### TUGAS ANDA
Tuliskan kembali bagian teks tentang pementasan drama tari Aji Saka mulai dari "Pementasan dihadiri oleh" sampai dengan "Wakil Bupati Djuwarni.", dengan mengganti "Satai Ambal" menjadi "Sate Ambal".

### KUTIPAN SUMBER
Drama Tari "Aji Saka" Dipentaskan di TMII

 

KEBUMEN - Drama tari "Aji Saka" sukses dipentaskan oleh para seniman asal Kebumen di anjungan Jateng Taman Mini Indoensia Indah (TMII) Jakarta, baru-baru ini. Dalam pementasan duta seni budaya itu, juga diisi pergelaran panggih manten khas Kebumen oleh Himpunan Ahli Rias Pengantin Indonesia (HARPI) Melati Kebumen.

Pementasan dihadiri oleh Wakil Bupati Kebumen Djuwarni, Ketua Ikatan Warga Asli Kabupaten Kebumen (IWAKK) Walet Emas HS Hartono. Hadir sejumlah pejabat di jajaran Pemkab Kebumen dan Ketua HARPI Melati Pusat dan Kebumen. Selain itu dipameran pula batik Kebumen, serta aneka ragam makanan khas seperti Satai Ambal, lanting, bakso Ambal, sego penggel, cincau madu Luk Ulo, dan ayam tulang lunak khas Mertokondo.

"Selain nguri-nguri budaya Jawa, khususnya Kebumen pergelaran ini sekaligus menjalin silaturahmi dengan warga Kebumen yang merantau di wilayah Jabodetabek," ujar Wakil Bupati Djuwarni.

### INFORMASI TERSEDIA
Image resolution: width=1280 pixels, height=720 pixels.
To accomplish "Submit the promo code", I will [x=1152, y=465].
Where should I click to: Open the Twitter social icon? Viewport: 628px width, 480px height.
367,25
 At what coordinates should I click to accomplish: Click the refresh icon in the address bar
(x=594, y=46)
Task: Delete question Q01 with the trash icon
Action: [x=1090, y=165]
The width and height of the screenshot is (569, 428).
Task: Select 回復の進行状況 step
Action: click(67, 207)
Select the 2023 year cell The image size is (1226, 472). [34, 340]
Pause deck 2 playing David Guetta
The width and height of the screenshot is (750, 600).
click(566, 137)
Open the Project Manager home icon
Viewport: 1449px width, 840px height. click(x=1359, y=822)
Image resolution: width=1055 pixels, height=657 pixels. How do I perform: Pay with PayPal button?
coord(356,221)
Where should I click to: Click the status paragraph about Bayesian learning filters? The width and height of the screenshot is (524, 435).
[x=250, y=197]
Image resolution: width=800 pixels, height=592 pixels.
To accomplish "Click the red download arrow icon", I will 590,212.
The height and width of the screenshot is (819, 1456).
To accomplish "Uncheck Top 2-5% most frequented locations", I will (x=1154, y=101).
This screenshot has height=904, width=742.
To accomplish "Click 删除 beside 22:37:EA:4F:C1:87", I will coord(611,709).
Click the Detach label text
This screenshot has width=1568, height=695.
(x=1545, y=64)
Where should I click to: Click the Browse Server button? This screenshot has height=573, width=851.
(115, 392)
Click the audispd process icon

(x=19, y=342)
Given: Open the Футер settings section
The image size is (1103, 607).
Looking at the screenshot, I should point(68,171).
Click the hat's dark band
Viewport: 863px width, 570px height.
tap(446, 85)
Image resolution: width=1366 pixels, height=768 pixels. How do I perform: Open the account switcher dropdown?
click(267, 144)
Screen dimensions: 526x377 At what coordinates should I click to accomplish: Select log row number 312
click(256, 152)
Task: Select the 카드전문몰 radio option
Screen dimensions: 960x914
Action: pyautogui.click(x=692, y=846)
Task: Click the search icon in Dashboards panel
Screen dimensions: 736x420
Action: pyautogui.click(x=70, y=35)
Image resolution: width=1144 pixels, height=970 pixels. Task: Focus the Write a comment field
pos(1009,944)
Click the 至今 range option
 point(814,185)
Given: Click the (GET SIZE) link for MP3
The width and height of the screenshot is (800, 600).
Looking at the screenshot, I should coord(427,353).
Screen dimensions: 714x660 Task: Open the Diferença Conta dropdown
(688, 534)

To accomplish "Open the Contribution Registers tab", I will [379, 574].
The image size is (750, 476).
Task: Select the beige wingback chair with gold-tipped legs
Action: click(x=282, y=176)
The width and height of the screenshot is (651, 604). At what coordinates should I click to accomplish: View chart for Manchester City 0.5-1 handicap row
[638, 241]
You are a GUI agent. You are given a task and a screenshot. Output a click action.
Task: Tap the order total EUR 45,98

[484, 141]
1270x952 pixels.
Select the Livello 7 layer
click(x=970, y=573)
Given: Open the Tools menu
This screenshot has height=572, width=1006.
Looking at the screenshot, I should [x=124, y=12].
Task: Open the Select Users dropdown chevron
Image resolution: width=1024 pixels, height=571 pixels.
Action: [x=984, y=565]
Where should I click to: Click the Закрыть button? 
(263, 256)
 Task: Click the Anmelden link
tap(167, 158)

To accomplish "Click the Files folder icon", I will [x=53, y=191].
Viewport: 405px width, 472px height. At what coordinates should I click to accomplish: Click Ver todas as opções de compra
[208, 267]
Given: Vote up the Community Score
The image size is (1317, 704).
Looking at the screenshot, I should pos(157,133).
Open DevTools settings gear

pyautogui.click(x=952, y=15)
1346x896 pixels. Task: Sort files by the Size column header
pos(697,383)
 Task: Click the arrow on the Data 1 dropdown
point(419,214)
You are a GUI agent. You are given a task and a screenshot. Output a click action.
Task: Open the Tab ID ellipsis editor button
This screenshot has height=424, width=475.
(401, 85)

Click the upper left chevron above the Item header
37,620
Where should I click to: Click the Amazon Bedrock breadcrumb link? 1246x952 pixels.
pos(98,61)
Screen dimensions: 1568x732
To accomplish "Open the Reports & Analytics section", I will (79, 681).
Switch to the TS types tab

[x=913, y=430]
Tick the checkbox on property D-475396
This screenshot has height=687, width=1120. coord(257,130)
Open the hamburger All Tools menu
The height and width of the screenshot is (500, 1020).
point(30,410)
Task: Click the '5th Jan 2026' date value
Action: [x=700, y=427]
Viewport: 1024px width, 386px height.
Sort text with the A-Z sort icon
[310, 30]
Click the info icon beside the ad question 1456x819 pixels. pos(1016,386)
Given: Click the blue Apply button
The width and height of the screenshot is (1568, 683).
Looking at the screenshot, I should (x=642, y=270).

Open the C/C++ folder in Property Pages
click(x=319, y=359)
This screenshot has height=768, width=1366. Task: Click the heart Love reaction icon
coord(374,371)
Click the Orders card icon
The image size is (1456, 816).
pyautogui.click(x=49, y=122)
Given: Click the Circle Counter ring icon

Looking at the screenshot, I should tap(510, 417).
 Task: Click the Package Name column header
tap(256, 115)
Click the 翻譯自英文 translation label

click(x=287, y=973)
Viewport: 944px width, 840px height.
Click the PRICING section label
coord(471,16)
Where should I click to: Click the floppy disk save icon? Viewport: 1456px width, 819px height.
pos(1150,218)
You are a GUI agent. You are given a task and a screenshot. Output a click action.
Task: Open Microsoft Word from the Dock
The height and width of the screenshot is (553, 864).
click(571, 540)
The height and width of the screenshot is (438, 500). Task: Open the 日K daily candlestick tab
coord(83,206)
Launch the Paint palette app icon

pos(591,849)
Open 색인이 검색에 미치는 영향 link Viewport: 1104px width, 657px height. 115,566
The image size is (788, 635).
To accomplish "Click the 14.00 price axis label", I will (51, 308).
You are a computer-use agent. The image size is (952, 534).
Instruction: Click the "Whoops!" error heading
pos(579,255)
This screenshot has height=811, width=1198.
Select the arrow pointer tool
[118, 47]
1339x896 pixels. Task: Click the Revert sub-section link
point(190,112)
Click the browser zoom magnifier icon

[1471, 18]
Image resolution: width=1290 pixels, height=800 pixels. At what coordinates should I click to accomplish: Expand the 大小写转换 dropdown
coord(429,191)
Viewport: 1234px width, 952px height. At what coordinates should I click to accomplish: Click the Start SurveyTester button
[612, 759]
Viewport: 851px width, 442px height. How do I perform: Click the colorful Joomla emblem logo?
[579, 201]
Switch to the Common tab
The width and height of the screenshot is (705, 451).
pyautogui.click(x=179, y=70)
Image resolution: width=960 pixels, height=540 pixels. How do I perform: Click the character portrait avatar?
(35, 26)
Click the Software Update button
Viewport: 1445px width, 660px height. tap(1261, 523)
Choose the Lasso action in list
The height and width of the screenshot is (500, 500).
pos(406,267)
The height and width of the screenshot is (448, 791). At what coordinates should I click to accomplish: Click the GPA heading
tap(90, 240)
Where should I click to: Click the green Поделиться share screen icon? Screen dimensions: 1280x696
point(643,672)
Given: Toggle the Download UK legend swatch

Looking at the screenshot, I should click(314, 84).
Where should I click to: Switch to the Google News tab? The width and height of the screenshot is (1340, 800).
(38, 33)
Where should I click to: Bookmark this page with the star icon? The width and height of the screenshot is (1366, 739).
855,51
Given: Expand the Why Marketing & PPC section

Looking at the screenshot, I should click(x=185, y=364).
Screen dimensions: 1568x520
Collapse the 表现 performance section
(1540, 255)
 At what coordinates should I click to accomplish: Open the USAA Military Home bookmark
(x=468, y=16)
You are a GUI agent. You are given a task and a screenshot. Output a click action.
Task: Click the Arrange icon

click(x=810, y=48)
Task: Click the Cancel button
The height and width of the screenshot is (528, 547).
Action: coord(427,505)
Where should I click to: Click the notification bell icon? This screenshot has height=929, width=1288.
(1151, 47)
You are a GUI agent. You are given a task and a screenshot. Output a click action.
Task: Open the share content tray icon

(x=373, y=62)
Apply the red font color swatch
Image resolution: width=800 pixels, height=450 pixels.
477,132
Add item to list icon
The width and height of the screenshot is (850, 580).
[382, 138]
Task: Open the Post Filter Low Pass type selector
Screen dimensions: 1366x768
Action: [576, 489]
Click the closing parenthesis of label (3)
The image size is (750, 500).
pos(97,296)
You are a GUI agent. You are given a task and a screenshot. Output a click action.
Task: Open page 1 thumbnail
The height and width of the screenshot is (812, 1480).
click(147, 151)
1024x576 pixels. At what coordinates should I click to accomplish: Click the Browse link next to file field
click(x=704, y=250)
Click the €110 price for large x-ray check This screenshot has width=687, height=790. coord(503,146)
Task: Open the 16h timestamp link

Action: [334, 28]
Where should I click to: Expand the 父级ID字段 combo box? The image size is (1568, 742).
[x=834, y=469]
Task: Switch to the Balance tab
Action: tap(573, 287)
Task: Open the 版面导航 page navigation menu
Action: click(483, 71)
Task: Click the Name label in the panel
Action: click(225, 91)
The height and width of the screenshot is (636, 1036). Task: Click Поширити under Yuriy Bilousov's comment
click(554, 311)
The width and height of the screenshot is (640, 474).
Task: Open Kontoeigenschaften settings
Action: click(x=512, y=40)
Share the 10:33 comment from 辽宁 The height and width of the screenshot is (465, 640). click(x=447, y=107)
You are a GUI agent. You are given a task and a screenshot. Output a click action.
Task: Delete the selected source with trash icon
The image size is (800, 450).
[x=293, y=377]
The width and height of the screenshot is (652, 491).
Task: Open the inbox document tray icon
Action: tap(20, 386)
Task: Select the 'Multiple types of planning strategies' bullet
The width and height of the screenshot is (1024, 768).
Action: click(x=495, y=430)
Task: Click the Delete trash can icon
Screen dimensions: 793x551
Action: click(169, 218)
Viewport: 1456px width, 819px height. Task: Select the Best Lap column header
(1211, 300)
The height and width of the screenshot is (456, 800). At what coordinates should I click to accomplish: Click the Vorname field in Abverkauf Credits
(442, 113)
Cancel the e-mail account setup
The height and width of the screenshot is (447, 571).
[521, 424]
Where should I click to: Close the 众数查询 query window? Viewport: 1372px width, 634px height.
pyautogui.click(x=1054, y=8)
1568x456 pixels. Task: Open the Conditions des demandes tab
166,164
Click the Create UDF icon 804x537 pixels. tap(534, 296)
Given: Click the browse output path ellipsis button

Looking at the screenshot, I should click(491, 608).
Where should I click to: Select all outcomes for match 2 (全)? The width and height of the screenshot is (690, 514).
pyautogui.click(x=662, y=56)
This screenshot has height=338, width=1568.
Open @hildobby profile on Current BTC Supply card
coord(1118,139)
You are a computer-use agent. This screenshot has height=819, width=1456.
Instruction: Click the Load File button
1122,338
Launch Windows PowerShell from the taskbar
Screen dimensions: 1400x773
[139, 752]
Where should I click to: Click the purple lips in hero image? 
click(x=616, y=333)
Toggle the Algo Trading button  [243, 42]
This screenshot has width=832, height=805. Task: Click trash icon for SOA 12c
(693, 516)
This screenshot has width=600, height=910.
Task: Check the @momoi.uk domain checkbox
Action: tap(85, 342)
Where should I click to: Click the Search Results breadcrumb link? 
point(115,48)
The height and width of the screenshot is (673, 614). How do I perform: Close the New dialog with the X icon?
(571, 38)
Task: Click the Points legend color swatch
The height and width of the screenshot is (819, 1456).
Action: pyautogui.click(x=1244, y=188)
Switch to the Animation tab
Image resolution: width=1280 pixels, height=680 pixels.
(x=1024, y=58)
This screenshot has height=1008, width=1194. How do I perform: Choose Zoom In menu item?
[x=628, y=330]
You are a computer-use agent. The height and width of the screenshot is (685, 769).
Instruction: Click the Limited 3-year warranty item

### JAWABAN TUGAS
Pementasan dihadiri oleh Wakil Bupati Kebumen Djuwarni, Ketua Ikatan Warga Asli Kabupaten Kebumen (IWAKK) Walet Emas HS Hartono. Hadir sejumlah pejabat di jajaran Pemkab Kebumen dan Ketua HARPI Melati Pusat dan Kebumen. Selain itu dipameran pula batik Kebumen, serta aneka ragam makanan khas seperti Sate Ambal, lanting, bakso Ambal, sego penggel, cincau madu Luk Ulo, dan ayam tulang lunak khas Mertokondo.

"Selain nguri-nguri budaya Jawa, khususnya Kebumen pergelaran ini sekaligus menjalin silaturahmi dengan warga Kebumen yang merantau di wilayah Jabodetabek," ujar Wakil Bupati Djuwarni.